Этот последний аргумент король пропустил мимо ушей и знаком велел Жану удалиться. Встречаясь с королем, Жан все яснее понимает, что между ними существует некая мертвая точка, где их взаимная приязнь недоуменно замирает. Жан точно слепнет, а король испытывает страх, который оживает всякий раз, когда ему приходится оправдываться перед советниками в том, почему в историографы он выбрал Жана, — конечно, академика, отличного поэта, искушенного придворного, но зараженного скверной янсенизма. «Без тени, которой окутаны его стихи, в них не было бы столько блеска», — порою отвечал король.


В октябре 1684 года умирает Корнель. Быть председателем на ближайшем заседании Академии по жребию выпало Жану. И хотя кончина соперника его не слишком опечалила, зато напомнила, что в его годы уже рукой подать до смерти. Все больше горестных потерь, боль от которых теперь, как никогда прежде, заглушают лишь мысли о многочисленном бодром потомстве. Итак, в начале января ему предстоит произнести речь в честь усопшего, обращенную к его преемнику. Все говорят, что это будет брат Корнеля, Жан ратует за других претендентов, но тщетно — избран он, Тома Корнель. «Видно, мне не отвязаться от этого имени», — досадует Жан. Никола советует не мудрить, а просто написать что-то учтивое и подобающее случаю.

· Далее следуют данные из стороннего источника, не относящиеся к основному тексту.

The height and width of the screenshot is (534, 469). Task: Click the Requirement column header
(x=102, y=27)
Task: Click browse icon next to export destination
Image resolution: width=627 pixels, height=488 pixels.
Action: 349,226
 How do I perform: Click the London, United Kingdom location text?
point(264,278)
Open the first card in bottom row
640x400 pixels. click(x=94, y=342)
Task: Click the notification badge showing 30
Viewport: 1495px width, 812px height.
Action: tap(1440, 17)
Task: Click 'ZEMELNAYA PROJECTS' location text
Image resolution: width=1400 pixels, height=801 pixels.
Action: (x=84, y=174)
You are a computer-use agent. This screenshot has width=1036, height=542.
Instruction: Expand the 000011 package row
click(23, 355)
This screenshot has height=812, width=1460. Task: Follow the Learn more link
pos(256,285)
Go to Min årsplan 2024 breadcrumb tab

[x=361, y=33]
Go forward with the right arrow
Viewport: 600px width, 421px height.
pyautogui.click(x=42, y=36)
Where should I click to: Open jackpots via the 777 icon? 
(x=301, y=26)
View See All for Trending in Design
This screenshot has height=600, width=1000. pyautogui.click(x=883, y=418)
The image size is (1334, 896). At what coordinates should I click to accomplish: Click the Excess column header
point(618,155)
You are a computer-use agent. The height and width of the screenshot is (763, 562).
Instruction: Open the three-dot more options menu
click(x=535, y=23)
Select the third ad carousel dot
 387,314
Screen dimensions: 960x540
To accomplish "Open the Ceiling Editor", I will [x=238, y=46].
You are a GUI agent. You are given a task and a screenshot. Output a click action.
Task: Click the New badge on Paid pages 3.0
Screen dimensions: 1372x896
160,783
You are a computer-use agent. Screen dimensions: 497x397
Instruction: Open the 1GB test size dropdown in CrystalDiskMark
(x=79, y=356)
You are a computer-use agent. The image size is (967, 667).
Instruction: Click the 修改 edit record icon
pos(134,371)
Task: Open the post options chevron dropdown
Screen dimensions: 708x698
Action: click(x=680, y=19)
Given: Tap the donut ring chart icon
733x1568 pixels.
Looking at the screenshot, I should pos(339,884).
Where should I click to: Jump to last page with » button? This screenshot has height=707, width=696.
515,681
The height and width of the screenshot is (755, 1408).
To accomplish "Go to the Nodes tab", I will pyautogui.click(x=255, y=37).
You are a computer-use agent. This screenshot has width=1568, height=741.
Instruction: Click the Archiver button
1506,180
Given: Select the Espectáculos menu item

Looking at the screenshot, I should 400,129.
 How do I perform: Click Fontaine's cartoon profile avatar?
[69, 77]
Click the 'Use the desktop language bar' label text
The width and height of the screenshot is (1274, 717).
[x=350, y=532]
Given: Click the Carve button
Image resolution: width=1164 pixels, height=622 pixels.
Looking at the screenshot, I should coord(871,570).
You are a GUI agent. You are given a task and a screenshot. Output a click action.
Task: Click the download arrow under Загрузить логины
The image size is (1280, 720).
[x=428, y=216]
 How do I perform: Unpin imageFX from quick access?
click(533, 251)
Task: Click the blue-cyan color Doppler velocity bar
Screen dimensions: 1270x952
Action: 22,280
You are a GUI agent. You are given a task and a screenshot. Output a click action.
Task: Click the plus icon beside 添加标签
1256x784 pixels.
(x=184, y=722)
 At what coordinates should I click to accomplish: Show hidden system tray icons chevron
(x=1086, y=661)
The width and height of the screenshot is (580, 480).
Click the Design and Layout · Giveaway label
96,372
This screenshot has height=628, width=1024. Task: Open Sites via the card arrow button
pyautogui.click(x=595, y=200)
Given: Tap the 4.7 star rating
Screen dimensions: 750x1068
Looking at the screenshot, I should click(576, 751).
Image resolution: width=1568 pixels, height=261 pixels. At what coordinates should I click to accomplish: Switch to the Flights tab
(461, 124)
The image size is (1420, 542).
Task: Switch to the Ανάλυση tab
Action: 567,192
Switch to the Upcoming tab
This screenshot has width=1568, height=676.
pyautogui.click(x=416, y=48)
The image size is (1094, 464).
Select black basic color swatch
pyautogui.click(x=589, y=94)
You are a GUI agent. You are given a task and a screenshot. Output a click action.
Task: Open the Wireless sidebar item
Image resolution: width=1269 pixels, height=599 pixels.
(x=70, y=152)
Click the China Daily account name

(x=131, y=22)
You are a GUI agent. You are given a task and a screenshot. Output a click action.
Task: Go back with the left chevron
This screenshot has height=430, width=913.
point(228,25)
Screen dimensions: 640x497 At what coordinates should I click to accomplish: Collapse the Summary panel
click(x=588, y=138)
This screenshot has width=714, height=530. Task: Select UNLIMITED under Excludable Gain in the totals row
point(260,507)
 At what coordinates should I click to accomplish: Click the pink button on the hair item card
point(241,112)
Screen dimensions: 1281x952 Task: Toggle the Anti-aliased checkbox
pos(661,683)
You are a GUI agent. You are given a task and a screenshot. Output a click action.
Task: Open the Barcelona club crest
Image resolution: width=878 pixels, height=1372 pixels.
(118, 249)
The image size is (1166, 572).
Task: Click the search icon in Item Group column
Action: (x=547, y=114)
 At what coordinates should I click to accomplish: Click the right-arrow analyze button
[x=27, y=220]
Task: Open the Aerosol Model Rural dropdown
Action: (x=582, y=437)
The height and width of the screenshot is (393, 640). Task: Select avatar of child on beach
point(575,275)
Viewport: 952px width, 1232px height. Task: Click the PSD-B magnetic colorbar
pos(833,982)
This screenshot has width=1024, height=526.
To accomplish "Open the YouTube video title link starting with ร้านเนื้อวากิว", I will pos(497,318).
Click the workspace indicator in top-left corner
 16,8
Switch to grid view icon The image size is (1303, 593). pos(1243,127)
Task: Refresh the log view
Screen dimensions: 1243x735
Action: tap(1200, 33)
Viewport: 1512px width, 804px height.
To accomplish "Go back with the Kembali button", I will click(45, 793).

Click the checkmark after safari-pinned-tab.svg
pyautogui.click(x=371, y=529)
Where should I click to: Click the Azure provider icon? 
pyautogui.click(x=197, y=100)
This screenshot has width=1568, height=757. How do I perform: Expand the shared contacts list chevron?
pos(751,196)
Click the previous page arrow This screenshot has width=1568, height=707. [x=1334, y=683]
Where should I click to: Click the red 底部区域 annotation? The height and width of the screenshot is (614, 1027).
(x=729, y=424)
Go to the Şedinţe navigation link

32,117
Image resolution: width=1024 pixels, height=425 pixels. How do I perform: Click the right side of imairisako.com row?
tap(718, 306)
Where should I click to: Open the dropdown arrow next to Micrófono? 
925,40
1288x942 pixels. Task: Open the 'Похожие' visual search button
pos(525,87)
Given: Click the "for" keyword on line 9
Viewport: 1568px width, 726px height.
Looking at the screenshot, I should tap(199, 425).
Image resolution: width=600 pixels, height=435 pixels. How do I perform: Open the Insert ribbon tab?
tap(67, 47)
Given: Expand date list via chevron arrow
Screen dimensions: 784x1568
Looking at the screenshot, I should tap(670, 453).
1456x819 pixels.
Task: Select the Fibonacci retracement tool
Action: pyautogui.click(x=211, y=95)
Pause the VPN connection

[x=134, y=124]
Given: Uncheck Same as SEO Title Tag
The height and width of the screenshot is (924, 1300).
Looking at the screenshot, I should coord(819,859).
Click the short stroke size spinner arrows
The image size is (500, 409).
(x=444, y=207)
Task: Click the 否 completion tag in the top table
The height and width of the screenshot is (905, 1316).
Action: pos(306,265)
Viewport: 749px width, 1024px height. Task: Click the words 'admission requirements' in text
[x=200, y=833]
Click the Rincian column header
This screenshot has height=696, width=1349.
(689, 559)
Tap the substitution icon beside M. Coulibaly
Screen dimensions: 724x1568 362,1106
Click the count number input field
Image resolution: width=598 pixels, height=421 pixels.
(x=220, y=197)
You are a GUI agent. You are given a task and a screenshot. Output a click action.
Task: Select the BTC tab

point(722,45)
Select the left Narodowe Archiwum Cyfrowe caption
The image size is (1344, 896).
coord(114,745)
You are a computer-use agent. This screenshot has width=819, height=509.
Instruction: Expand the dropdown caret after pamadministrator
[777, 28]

Но Жан терзается денно и нощно, его одолевают воспоминания о яростном соперничестве, томит странное горькое чувство, — похоже, смерть Корнеля задела его больше, чем он ожидал. Ведь речь его посвящена двойной смерти. Не только человека, но и его осиротевшего искусства, и с этим человеком он во многом схож. Единственное средство унять тоску — это перенестись воображением на годы вперед, когда уже не станет ни его, ни всех, кого он знал, останутся только страницы его сочинений, потерянные и обретенные вновь; когда время сотрет все имена, кроме немногих избранных. «Потомки поставят в один ряд великого поэта и знаменитого полководца». Воспевая поэзию, он строит речь от обратного. «Да, сударь, пусть себе невежество презирает поэзию и красноречие, пусть мнит, будто хорошие писатели бесполезны для государства, — мы не побоимся воздать хвалу словесности и тому славному сообществу, которому отныне принадлежите также вы; те высочайшие умы, что, выйдя далеко за пределы обыденного и опередив современников, создают, подобно вашему брату, бессмертные шедевры, принуждены всю жизнь быть несправедливо приниженными, — они, достойные не меньших почестей, чем самые великие герои, — и только после смерти им воздается по заслугам». Вот наконец-то найдено слово для этого проклятия, для гнусной пыли, оседающей на каждое его творение. Бесполезность.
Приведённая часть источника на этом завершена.